Please note that nutrition information is an estimate and can vary based on the specific ingredients used. This is a monumentally indulgent meal, and the nutritional info reflects that!

Frequently Asked Questions

Can I make the pulled pork in an Instant Pot?

Absolutely! Sear the pork using the sauté function, then cook on high pressure for 75-90 minutes, followed by a natural release. It’s a fantastic way to speed up the process while still getting incredibly tender meat.

How can I adjust the spiciness of the dish?

The heat comes from the chipotle powder in the rub and any spice in your BBQ sauce. To make it milder, use sweet paprika instead of smoked and a sweet BBQ sauce. To kick it up, add a pinch of cayenne pepper to the rub or use a spicier BBQ sauce.
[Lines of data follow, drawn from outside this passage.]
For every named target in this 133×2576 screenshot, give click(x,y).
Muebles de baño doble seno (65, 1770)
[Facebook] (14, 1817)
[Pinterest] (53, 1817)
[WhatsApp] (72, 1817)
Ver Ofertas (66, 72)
What if I don’t have a pork shoulder?

Pork shoulder (Boston butt) is ideal for its fat content, which keeps it moist. However, a pork loin roast can work in a pinch, though it will be much leaner. You may need to add more of the cooking liquid back into the shredded meat to prevent it from being dry.

Can I prepare this recipe ahead of time?

Yes, this is a great make-ahead meal. You can cook the pork completely 1-2 days in advance and store it in the fridge. The mac and cheese can also be made a day ahead. Reheat everything gently before assembling the bowls.